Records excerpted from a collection
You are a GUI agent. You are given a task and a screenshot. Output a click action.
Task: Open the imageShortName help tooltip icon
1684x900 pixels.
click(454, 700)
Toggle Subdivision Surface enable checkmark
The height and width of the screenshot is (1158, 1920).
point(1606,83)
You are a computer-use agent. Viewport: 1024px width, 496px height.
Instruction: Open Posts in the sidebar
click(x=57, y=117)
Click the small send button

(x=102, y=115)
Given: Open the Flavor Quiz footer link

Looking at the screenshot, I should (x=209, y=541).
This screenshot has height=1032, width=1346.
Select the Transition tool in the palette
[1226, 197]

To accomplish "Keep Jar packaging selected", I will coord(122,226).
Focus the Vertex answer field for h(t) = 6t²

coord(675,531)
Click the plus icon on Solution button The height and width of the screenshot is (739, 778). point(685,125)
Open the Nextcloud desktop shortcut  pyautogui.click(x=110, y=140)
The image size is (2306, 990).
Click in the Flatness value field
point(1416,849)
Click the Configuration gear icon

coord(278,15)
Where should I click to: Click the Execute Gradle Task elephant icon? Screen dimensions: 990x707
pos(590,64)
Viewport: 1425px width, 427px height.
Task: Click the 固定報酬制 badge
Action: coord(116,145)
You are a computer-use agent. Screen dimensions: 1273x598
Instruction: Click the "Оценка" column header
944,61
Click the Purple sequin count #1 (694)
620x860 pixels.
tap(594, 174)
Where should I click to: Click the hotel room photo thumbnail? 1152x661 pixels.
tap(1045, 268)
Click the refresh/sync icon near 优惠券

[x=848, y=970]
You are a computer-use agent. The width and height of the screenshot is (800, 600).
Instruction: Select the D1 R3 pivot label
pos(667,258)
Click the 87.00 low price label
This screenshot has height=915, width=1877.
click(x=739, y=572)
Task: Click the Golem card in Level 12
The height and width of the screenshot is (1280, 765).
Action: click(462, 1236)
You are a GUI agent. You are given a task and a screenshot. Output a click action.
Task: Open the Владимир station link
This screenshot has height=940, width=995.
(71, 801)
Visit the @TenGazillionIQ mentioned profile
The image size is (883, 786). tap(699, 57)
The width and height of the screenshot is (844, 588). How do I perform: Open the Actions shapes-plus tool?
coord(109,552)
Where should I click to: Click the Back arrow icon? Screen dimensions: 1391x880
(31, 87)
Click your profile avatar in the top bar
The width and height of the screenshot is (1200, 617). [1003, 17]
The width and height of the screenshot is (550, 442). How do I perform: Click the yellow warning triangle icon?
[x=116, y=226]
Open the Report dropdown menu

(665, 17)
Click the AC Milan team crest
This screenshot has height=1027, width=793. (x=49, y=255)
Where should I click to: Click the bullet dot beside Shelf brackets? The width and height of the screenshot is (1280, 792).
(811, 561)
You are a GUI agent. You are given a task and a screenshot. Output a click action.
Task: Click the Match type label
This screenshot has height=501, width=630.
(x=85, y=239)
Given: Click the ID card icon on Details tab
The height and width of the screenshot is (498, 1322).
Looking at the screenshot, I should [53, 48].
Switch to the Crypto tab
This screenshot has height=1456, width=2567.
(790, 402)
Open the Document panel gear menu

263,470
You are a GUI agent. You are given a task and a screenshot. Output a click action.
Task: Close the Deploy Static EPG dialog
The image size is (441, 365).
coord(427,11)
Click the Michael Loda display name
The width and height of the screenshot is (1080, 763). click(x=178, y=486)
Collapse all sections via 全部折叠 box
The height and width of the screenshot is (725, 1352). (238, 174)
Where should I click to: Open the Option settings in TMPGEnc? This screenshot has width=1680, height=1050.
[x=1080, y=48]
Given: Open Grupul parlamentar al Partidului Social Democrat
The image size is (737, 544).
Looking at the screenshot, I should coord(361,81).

**Task item**
Would you please write out the entries again exactly?

**Task solution**
You are a GUI agent. You are given a task and a screenshot. Output a click action.
Task: Open the imageShortName help tooltip icon
1684x900 pixels.
click(454, 700)
Toggle Subdivision Surface enable checkmark
The height and width of the screenshot is (1158, 1920).
point(1606,83)
You are a computer-use agent. Viewport: 1024px width, 496px height.
Instruction: Open Posts in the sidebar
click(x=57, y=117)
Click the small send button

(x=102, y=115)
Given: Open the Flavor Quiz footer link

Looking at the screenshot, I should (x=209, y=541).
This screenshot has height=1032, width=1346.
Select the Transition tool in the palette
[1226, 197]

To accomplish "Keep Jar packaging selected", I will coord(122,226).
Focus the Vertex answer field for h(t) = 6t²

coord(675,531)
Click the plus icon on Solution button The height and width of the screenshot is (739, 778). point(685,125)
Open the Nextcloud desktop shortcut  pyautogui.click(x=110, y=140)
The image size is (2306, 990).
Click in the Flatness value field
point(1416,849)
Click the Configuration gear icon

coord(278,15)
Where should I click to: Click the Execute Gradle Task elephant icon? Screen dimensions: 990x707
pos(590,64)
Viewport: 1425px width, 427px height.
Task: Click the 固定報酬制 badge
Action: coord(116,145)
You are a computer-use agent. Screen dimensions: 1273x598
Instruction: Click the "Оценка" column header
944,61
Click the Purple sequin count #1 (694)
620x860 pixels.
tap(594, 174)
Where should I click to: Click the hotel room photo thumbnail? 1152x661 pixels.
tap(1045, 268)
Click the refresh/sync icon near 优惠券

[x=848, y=970]
You are a computer-use agent. The width and height of the screenshot is (800, 600).
Instruction: Select the D1 R3 pivot label
pos(667,258)
Click the 87.00 low price label
This screenshot has height=915, width=1877.
click(x=739, y=572)
Task: Click the Golem card in Level 12
The height and width of the screenshot is (1280, 765).
Action: click(462, 1236)
You are a GUI agent. You are given a task and a screenshot. Output a click action.
Task: Open the Владимир station link
This screenshot has height=940, width=995.
(71, 801)
Visit the @TenGazillionIQ mentioned profile
The image size is (883, 786). tap(699, 57)
The width and height of the screenshot is (844, 588). How do I perform: Open the Actions shapes-plus tool?
coord(109,552)
Where should I click to: Click the Back arrow icon? Screen dimensions: 1391x880
(31, 87)
Click your profile avatar in the top bar
The width and height of the screenshot is (1200, 617). [1003, 17]
The width and height of the screenshot is (550, 442). How do I perform: Click the yellow warning triangle icon?
[x=116, y=226]
Open the Report dropdown menu

(665, 17)
Click the AC Milan team crest
This screenshot has height=1027, width=793. (x=49, y=255)
Where should I click to: Click the bullet dot beside Shelf brackets? The width and height of the screenshot is (1280, 792).
(811, 561)
You are a GUI agent. You are given a task and a screenshot. Output a click action.
Task: Click the Match type label
This screenshot has height=501, width=630.
(x=85, y=239)
Given: Click the ID card icon on Details tab
The height and width of the screenshot is (498, 1322).
Looking at the screenshot, I should [53, 48].
Switch to the Crypto tab
This screenshot has height=1456, width=2567.
(790, 402)
Open the Document panel gear menu

263,470
You are a GUI agent. You are given a task and a screenshot. Output a click action.
Task: Close the Deploy Static EPG dialog
The image size is (441, 365).
coord(427,11)
Click the Michael Loda display name
The width and height of the screenshot is (1080, 763). click(x=178, y=486)
Collapse all sections via 全部折叠 box
The height and width of the screenshot is (725, 1352). (238, 174)
Where should I click to: Open the Option settings in TMPGEnc? This screenshot has width=1680, height=1050.
[x=1080, y=48]
Given: Open Grupul parlamentar al Partidului Social Democrat
The image size is (737, 544).
Looking at the screenshot, I should coord(361,81).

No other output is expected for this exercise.